__Task description__
Rewrite the records from the start through the line containing "click(86, 518)", replacing "Where should I click to" with "Where do I click to" and leaving everything else unchanged.

__Supplied entries__
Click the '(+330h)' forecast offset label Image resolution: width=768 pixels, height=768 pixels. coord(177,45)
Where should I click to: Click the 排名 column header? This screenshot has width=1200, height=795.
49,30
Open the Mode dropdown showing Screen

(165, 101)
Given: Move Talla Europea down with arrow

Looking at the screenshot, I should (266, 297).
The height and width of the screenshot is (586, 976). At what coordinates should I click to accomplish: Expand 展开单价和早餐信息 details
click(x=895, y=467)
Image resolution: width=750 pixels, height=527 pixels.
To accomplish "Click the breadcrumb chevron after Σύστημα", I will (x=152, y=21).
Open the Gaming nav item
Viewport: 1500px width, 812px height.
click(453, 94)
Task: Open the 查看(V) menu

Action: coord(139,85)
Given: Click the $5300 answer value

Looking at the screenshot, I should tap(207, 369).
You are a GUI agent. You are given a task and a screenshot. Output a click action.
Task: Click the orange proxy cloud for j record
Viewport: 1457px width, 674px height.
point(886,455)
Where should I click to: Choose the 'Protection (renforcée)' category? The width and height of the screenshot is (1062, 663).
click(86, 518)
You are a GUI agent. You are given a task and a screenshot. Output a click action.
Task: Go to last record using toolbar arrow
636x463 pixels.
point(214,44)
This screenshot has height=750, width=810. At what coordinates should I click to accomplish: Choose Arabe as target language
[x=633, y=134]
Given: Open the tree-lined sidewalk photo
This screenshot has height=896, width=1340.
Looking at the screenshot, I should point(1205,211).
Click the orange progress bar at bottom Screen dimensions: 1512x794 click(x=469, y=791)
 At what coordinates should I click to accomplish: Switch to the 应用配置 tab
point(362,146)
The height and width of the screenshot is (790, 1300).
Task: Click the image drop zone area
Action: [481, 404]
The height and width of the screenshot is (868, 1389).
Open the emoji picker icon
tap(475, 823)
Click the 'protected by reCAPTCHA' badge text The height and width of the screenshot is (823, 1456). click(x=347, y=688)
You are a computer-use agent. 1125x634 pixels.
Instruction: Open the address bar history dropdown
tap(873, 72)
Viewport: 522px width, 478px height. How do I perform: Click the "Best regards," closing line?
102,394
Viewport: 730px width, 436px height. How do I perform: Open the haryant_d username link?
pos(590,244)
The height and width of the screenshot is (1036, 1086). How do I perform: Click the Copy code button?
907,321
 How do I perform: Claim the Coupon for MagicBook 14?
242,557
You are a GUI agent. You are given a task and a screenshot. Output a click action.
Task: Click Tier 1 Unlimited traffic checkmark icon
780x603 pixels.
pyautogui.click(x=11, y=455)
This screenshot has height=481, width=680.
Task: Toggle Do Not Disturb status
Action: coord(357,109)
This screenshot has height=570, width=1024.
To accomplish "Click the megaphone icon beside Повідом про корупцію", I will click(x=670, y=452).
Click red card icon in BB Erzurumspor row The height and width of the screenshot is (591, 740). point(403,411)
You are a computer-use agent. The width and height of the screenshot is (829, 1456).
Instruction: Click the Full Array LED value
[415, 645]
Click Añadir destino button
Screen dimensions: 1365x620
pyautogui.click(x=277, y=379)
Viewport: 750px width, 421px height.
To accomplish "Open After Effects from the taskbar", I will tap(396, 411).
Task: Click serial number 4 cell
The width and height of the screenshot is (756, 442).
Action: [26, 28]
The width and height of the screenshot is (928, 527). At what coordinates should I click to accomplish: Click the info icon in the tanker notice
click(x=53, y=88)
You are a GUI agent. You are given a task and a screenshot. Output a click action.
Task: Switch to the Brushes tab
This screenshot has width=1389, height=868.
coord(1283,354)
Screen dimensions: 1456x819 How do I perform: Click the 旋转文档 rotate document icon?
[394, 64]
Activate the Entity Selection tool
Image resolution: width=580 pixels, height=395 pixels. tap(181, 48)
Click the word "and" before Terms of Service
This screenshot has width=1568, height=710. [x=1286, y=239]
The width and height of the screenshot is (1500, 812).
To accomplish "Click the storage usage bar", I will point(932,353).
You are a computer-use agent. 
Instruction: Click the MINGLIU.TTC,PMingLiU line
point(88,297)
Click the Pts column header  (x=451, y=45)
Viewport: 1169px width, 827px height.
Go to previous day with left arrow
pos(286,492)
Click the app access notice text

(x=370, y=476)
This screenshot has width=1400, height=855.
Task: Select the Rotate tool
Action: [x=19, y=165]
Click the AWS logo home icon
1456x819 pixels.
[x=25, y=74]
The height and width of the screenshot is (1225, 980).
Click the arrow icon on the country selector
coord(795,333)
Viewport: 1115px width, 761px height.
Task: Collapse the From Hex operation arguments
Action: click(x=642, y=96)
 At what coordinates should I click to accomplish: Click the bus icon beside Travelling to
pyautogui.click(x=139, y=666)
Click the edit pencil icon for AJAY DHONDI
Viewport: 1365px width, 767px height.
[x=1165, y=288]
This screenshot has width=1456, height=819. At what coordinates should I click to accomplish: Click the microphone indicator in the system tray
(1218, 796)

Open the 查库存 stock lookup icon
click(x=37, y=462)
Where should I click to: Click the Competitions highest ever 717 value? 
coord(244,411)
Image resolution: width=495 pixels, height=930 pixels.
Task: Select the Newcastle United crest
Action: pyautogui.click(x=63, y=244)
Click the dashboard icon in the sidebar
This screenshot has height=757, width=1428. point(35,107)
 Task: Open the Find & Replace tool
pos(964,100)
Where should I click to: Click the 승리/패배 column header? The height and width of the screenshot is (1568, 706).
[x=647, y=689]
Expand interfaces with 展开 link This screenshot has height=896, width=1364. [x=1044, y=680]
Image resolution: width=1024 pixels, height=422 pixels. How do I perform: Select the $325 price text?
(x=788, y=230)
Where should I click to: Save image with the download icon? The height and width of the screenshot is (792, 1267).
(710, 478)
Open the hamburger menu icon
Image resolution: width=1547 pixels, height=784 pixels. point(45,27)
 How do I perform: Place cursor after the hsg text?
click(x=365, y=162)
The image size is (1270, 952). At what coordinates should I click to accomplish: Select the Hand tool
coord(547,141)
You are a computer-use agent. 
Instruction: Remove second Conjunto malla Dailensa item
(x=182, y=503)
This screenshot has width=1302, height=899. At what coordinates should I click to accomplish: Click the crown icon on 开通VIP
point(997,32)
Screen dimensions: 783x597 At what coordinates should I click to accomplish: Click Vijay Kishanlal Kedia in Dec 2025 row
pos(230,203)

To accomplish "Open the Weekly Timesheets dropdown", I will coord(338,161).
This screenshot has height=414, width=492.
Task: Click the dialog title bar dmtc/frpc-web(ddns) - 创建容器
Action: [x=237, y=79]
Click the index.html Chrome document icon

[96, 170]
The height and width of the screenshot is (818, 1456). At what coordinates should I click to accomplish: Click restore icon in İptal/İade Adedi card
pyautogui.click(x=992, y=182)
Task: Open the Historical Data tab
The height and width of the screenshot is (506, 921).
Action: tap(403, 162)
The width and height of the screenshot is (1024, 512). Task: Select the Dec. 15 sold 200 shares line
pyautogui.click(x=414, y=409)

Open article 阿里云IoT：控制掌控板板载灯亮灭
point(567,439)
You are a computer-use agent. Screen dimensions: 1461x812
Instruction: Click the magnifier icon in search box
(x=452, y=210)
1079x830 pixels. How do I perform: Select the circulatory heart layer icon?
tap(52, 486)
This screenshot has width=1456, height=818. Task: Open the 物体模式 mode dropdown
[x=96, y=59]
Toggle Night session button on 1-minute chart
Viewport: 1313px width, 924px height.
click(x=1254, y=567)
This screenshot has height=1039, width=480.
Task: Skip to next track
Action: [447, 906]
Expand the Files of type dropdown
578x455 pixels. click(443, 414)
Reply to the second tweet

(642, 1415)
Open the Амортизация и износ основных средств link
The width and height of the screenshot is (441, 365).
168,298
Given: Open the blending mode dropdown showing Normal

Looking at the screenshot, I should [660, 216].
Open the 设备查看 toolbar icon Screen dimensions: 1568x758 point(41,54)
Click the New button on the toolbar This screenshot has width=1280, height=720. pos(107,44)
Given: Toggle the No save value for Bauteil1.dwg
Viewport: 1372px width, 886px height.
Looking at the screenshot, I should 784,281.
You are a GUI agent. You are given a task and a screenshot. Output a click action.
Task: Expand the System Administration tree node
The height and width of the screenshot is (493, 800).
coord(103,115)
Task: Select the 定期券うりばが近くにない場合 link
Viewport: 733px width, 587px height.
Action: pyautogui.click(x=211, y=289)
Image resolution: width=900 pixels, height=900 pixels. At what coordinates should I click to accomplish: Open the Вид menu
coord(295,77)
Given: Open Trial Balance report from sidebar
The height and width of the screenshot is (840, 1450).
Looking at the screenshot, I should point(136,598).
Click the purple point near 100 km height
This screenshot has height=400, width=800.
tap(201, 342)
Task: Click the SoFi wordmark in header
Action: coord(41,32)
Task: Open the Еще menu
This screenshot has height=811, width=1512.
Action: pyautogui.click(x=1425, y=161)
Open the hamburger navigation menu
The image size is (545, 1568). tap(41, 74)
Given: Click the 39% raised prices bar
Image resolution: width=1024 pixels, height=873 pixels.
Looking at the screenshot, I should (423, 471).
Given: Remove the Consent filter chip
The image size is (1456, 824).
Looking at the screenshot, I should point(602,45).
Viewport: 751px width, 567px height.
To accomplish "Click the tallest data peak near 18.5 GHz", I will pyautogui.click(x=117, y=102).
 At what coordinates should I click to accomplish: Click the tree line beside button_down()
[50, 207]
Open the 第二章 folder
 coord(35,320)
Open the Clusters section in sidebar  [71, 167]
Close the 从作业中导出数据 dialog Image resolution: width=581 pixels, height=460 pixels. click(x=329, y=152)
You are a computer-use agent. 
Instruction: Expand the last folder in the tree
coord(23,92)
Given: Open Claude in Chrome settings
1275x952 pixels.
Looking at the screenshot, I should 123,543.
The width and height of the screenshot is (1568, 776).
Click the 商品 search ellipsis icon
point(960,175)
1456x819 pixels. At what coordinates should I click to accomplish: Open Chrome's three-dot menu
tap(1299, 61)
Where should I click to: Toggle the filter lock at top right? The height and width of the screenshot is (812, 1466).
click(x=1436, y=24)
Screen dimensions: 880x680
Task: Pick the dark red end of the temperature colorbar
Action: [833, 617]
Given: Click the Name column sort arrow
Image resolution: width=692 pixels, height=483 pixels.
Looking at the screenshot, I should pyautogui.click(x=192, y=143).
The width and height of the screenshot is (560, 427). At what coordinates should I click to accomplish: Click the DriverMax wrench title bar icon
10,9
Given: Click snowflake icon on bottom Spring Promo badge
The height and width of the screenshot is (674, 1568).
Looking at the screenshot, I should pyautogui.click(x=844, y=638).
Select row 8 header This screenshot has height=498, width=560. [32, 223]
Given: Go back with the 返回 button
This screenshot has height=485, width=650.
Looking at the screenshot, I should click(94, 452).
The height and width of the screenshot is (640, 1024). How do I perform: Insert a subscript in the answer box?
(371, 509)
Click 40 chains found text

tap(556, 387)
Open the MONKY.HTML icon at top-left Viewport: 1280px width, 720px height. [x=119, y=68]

__Answer in full__
Click the '(+330h)' forecast offset label Image resolution: width=768 pixels, height=768 pixels. coord(177,45)
Where do I click to: Click the 排名 column header? This screenshot has width=1200, height=795.
49,30
Open the Mode dropdown showing Screen

(165, 101)
Given: Move Talla Europea down with arrow

Looking at the screenshot, I should (266, 297).
The height and width of the screenshot is (586, 976). At what coordinates should I click to accomplish: Expand 展开单价和早餐信息 details
click(x=895, y=467)
Image resolution: width=750 pixels, height=527 pixels.
To accomplish "Click the breadcrumb chevron after Σύστημα", I will (x=152, y=21).
Open the Gaming nav item
Viewport: 1500px width, 812px height.
click(453, 94)
Task: Open the 查看(V) menu

Action: coord(139,85)
Given: Click the $5300 answer value

Looking at the screenshot, I should tap(207, 369).
You are a GUI agent. You are given a task and a screenshot. Output a click action.
Task: Click the orange proxy cloud for j record
Viewport: 1457px width, 674px height.
point(886,455)
Where do I click to: Choose the 'Protection (renforcée)' category? The width and height of the screenshot is (1062, 663).
click(86, 518)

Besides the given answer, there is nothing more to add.